### AIM OF THE TASK
Write out all of the records, keeping each one exactly as written.

### RECORDS
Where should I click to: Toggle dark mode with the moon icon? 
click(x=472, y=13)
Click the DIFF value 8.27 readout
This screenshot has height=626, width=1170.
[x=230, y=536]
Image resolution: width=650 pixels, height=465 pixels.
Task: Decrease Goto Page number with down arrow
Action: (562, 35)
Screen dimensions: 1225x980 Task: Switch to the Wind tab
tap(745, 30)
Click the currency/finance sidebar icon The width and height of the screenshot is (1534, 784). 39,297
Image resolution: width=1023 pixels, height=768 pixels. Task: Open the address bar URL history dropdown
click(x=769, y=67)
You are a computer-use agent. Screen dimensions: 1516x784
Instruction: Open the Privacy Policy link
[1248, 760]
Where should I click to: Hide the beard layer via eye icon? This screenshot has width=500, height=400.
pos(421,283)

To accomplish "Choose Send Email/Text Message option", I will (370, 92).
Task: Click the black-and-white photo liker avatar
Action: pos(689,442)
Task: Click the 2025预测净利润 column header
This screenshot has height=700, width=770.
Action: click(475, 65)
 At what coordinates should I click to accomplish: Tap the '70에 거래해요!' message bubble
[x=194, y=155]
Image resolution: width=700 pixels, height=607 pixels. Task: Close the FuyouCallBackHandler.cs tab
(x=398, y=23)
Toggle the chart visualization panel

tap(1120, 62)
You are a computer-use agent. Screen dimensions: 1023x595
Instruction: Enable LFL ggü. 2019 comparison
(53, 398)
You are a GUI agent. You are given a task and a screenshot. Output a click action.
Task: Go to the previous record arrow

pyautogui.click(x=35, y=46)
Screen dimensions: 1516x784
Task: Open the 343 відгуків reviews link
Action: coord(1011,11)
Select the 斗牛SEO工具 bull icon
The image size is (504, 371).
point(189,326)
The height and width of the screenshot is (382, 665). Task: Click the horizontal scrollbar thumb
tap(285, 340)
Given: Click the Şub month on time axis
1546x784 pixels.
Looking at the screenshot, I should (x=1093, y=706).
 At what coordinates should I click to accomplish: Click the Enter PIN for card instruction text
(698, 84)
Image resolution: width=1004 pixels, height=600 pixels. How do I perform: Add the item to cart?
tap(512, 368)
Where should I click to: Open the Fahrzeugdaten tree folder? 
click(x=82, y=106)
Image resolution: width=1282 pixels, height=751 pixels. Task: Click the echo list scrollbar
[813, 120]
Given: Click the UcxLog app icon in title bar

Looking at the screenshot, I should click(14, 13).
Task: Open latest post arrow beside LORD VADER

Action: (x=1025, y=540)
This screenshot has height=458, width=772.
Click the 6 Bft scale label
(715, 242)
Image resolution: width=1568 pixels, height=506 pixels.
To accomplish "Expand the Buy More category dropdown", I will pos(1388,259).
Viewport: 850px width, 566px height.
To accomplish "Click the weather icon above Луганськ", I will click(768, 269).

### YOUR RESPONSE
Where should I click to: Toggle dark mode with the moon icon? 
click(x=472, y=13)
Click the DIFF value 8.27 readout
This screenshot has height=626, width=1170.
[x=230, y=536]
Image resolution: width=650 pixels, height=465 pixels.
Task: Decrease Goto Page number with down arrow
Action: (562, 35)
Screen dimensions: 1225x980 Task: Switch to the Wind tab
tap(745, 30)
Click the currency/finance sidebar icon The width and height of the screenshot is (1534, 784). 39,297
Image resolution: width=1023 pixels, height=768 pixels. Task: Open the address bar URL history dropdown
click(x=769, y=67)
You are a computer-use agent. Screen dimensions: 1516x784
Instruction: Open the Privacy Policy link
[1248, 760]
Where should I click to: Hide the beard layer via eye icon? This screenshot has width=500, height=400.
pos(421,283)

To accomplish "Choose Send Email/Text Message option", I will (370, 92).
Task: Click the black-and-white photo liker avatar
Action: pos(689,442)
Task: Click the 2025预测净利润 column header
This screenshot has height=700, width=770.
Action: click(475, 65)
 At what coordinates should I click to accomplish: Tap the '70에 거래해요!' message bubble
[x=194, y=155]
Image resolution: width=700 pixels, height=607 pixels. Task: Close the FuyouCallBackHandler.cs tab
(x=398, y=23)
Toggle the chart visualization panel

tap(1120, 62)
You are a computer-use agent. Screen dimensions: 1023x595
Instruction: Enable LFL ggü. 2019 comparison
(53, 398)
You are a GUI agent. You are given a task and a screenshot. Output a click action.
Task: Go to the previous record arrow

pyautogui.click(x=35, y=46)
Screen dimensions: 1516x784
Task: Open the 343 відгуків reviews link
Action: coord(1011,11)
Select the 斗牛SEO工具 bull icon
The image size is (504, 371).
point(189,326)
The height and width of the screenshot is (382, 665). Task: Click the horizontal scrollbar thumb
tap(285, 340)
Given: Click the Şub month on time axis
1546x784 pixels.
Looking at the screenshot, I should (x=1093, y=706).
 At what coordinates should I click to accomplish: Click the Enter PIN for card instruction text
(698, 84)
Image resolution: width=1004 pixels, height=600 pixels. How do I perform: Add the item to cart?
tap(512, 368)
Where should I click to: Open the Fahrzeugdaten tree folder? 
click(x=82, y=106)
Image resolution: width=1282 pixels, height=751 pixels. Task: Click the echo list scrollbar
[813, 120]
Given: Click the UcxLog app icon in title bar

Looking at the screenshot, I should click(14, 13).
Task: Open latest post arrow beside LORD VADER

Action: (x=1025, y=540)
This screenshot has height=458, width=772.
Click the 6 Bft scale label
(715, 242)
Image resolution: width=1568 pixels, height=506 pixels.
To accomplish "Expand the Buy More category dropdown", I will pos(1388,259).
Viewport: 850px width, 566px height.
To accomplish "Click the weather icon above Луганськ", I will click(768, 269).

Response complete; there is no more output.